*** Begin section ***

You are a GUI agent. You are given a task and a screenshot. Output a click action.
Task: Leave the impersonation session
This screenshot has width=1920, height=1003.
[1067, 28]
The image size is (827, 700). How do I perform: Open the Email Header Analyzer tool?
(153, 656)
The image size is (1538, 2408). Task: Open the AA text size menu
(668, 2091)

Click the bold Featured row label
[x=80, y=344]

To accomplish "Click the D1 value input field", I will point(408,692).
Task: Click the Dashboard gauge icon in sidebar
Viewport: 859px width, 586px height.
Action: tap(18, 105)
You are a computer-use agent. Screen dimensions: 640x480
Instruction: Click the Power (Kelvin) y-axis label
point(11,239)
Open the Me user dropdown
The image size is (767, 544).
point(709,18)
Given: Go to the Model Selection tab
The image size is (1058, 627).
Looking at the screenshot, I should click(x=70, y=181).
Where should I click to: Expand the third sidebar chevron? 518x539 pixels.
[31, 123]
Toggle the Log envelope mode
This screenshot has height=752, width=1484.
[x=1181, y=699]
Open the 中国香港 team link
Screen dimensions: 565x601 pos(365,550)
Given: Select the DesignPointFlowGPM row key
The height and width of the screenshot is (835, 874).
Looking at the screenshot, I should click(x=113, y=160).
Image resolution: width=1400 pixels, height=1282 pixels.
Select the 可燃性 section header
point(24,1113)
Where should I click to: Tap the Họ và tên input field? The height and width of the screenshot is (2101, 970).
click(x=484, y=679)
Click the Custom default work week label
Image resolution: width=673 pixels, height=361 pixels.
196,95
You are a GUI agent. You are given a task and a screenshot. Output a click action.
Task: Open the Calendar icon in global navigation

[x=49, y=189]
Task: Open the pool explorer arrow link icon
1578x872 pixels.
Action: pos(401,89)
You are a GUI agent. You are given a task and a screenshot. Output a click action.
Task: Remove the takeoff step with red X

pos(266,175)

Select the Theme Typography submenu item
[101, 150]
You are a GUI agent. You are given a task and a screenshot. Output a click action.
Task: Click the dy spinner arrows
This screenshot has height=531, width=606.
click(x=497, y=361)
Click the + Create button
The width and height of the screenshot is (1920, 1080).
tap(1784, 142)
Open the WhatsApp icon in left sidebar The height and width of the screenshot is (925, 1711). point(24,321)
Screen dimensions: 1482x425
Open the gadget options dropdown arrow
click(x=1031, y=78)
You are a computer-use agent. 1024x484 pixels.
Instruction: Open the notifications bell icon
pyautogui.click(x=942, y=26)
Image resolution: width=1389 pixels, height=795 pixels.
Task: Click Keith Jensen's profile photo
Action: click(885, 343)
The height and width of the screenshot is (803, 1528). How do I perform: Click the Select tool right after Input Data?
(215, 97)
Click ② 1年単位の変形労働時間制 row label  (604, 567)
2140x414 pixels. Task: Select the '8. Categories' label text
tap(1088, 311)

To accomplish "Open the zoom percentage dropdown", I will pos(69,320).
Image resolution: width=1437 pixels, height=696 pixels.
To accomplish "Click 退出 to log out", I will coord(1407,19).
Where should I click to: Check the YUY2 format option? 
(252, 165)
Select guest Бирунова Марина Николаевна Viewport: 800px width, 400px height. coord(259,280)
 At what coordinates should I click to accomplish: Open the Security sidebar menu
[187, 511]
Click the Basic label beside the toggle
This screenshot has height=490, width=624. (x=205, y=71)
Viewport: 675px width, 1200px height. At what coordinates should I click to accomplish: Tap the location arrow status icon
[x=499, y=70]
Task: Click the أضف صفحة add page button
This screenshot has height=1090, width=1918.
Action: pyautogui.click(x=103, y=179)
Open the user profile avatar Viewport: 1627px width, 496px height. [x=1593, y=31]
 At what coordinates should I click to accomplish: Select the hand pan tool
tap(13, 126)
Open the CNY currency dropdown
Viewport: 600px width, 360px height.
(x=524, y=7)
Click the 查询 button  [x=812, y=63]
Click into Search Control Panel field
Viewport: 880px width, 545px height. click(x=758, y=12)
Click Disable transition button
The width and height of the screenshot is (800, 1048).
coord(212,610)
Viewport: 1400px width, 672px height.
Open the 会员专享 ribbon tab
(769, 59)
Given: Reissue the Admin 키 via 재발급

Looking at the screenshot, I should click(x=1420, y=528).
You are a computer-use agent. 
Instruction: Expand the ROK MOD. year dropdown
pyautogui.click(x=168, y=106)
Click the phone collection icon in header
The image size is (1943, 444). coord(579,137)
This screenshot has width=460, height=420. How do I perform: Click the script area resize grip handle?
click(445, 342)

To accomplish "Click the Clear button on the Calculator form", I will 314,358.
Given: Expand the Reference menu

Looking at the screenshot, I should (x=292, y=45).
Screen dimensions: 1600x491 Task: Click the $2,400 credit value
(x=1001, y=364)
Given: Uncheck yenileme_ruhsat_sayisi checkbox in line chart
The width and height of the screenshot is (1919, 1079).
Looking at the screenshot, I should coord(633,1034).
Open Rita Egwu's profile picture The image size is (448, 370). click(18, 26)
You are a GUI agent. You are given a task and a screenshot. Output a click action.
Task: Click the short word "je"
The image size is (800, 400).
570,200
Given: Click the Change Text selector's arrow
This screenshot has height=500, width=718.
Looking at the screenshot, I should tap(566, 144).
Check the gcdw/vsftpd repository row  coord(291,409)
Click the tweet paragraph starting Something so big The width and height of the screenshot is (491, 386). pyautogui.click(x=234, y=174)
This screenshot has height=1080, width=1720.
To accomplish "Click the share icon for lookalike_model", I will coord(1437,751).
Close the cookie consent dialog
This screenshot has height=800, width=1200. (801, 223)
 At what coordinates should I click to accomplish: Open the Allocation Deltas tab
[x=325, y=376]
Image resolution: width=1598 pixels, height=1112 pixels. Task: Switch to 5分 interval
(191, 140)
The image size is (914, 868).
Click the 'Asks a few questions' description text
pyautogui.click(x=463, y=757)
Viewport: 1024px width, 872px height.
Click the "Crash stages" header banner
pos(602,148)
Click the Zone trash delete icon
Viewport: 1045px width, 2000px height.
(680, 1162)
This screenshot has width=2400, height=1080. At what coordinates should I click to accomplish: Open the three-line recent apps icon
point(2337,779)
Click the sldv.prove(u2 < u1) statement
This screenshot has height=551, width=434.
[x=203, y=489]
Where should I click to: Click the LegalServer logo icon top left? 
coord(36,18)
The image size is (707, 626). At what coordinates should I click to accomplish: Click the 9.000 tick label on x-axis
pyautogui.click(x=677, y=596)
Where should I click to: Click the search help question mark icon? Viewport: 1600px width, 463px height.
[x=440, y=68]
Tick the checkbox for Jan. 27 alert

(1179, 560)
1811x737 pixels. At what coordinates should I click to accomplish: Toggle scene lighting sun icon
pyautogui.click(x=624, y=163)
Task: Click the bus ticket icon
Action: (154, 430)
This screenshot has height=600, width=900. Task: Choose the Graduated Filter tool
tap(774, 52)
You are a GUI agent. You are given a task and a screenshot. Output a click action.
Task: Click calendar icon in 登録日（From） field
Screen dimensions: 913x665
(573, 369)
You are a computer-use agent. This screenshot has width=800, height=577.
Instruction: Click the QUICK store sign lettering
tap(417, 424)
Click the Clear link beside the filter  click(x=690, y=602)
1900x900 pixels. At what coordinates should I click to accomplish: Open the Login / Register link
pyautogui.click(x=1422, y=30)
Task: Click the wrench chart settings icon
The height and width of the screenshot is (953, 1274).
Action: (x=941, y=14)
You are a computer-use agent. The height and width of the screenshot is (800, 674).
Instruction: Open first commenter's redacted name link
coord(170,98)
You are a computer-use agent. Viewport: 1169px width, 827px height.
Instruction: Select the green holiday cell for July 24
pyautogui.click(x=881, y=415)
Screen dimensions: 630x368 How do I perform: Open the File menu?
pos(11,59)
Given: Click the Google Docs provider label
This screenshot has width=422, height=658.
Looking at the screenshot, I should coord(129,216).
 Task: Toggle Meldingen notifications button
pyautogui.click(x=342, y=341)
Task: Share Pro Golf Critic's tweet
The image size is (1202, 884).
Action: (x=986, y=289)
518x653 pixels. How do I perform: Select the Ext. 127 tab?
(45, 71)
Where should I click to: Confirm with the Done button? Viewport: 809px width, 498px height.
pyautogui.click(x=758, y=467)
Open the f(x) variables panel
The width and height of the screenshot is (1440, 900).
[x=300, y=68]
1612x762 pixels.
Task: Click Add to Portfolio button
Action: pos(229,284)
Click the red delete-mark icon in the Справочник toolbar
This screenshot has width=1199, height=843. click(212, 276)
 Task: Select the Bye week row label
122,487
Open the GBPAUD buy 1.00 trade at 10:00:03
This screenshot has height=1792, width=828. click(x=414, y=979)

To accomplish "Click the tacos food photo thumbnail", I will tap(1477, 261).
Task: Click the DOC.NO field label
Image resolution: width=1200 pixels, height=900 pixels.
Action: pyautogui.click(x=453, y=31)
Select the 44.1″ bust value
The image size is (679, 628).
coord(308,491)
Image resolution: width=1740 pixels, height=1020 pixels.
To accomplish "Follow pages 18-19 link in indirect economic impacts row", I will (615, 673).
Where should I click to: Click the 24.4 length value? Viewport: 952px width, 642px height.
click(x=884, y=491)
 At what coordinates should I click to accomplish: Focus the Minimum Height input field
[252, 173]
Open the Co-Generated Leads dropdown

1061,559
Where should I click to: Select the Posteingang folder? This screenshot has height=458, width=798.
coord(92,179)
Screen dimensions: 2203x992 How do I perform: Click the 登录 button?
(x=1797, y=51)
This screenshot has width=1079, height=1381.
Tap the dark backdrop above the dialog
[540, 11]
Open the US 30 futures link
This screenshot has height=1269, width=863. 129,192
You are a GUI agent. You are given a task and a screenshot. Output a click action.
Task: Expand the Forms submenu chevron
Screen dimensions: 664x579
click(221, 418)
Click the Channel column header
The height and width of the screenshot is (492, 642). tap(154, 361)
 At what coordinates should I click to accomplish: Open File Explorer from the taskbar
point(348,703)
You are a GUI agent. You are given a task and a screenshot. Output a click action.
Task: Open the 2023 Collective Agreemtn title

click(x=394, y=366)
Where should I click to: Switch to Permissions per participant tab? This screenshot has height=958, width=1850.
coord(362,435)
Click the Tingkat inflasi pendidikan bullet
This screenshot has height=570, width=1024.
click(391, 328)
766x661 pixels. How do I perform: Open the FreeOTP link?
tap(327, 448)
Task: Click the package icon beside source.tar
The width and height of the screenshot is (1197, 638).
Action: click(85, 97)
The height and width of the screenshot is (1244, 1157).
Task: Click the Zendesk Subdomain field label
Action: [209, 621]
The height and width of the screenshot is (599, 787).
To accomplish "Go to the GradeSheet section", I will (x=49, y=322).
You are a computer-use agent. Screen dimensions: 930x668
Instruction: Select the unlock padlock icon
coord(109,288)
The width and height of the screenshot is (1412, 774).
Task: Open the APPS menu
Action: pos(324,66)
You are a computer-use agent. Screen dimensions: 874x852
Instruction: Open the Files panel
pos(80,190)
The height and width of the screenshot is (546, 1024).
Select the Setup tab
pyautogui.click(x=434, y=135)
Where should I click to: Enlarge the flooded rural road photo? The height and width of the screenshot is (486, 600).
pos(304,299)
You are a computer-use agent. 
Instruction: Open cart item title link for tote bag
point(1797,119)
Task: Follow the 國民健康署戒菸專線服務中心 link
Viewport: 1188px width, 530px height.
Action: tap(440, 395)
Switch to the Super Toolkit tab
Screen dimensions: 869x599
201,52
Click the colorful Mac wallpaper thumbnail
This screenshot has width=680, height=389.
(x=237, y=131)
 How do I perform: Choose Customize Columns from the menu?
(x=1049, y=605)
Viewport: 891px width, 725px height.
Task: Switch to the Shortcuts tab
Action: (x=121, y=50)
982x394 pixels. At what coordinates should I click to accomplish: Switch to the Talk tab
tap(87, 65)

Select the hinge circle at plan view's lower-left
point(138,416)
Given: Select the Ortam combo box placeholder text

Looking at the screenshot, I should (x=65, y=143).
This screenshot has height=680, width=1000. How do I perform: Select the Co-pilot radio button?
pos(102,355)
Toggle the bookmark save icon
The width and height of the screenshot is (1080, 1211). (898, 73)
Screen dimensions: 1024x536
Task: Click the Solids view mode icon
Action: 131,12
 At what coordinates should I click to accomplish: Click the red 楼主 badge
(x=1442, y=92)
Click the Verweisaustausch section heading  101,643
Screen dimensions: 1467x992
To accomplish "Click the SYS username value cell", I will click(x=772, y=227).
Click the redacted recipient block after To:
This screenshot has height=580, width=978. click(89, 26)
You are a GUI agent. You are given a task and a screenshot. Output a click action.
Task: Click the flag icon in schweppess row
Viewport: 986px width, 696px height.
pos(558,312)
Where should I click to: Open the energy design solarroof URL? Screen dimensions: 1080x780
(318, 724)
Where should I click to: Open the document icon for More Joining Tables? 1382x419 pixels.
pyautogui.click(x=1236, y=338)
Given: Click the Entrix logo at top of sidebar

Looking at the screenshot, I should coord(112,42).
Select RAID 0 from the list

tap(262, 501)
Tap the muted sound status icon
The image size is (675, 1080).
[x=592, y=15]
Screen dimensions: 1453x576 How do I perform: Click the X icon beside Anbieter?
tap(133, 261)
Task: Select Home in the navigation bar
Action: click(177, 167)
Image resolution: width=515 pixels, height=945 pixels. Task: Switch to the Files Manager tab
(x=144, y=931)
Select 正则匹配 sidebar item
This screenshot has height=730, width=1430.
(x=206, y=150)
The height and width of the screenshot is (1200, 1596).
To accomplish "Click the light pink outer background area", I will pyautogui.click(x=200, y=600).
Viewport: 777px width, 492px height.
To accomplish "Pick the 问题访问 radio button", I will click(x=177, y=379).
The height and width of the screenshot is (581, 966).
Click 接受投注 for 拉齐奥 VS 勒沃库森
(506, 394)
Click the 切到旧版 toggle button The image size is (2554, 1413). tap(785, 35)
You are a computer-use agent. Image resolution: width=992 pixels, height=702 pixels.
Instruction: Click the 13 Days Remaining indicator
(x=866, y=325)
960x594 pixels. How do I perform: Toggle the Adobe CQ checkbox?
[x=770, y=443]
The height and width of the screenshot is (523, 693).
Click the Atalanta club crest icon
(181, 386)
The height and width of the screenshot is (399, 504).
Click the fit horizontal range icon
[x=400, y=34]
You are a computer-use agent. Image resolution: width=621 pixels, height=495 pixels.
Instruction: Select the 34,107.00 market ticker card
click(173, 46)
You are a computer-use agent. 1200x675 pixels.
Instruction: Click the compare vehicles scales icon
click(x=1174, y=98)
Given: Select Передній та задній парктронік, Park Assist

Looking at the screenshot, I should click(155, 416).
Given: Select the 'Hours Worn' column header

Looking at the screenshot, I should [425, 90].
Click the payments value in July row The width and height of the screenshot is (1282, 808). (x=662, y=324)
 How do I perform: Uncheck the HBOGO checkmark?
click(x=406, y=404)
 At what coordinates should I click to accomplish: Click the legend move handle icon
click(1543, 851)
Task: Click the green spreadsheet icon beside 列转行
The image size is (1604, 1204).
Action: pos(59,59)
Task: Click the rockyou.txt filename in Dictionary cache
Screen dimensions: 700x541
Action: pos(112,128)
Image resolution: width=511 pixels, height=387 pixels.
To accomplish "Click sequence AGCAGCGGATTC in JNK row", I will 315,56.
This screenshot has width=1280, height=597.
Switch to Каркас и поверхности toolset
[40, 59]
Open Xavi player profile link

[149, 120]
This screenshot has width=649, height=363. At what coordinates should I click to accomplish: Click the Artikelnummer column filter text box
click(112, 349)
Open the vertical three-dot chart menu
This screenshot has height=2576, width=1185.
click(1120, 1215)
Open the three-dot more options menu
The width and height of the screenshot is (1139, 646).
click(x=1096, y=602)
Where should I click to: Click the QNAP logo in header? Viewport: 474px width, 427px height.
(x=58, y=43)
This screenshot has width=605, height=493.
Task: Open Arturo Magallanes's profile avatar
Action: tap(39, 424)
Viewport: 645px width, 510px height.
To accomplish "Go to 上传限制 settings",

*** End section ***

= Exercise prompt =
Check each line of the listing for the word "chart". Report how many lines have it, and nothing more.

= Result =
3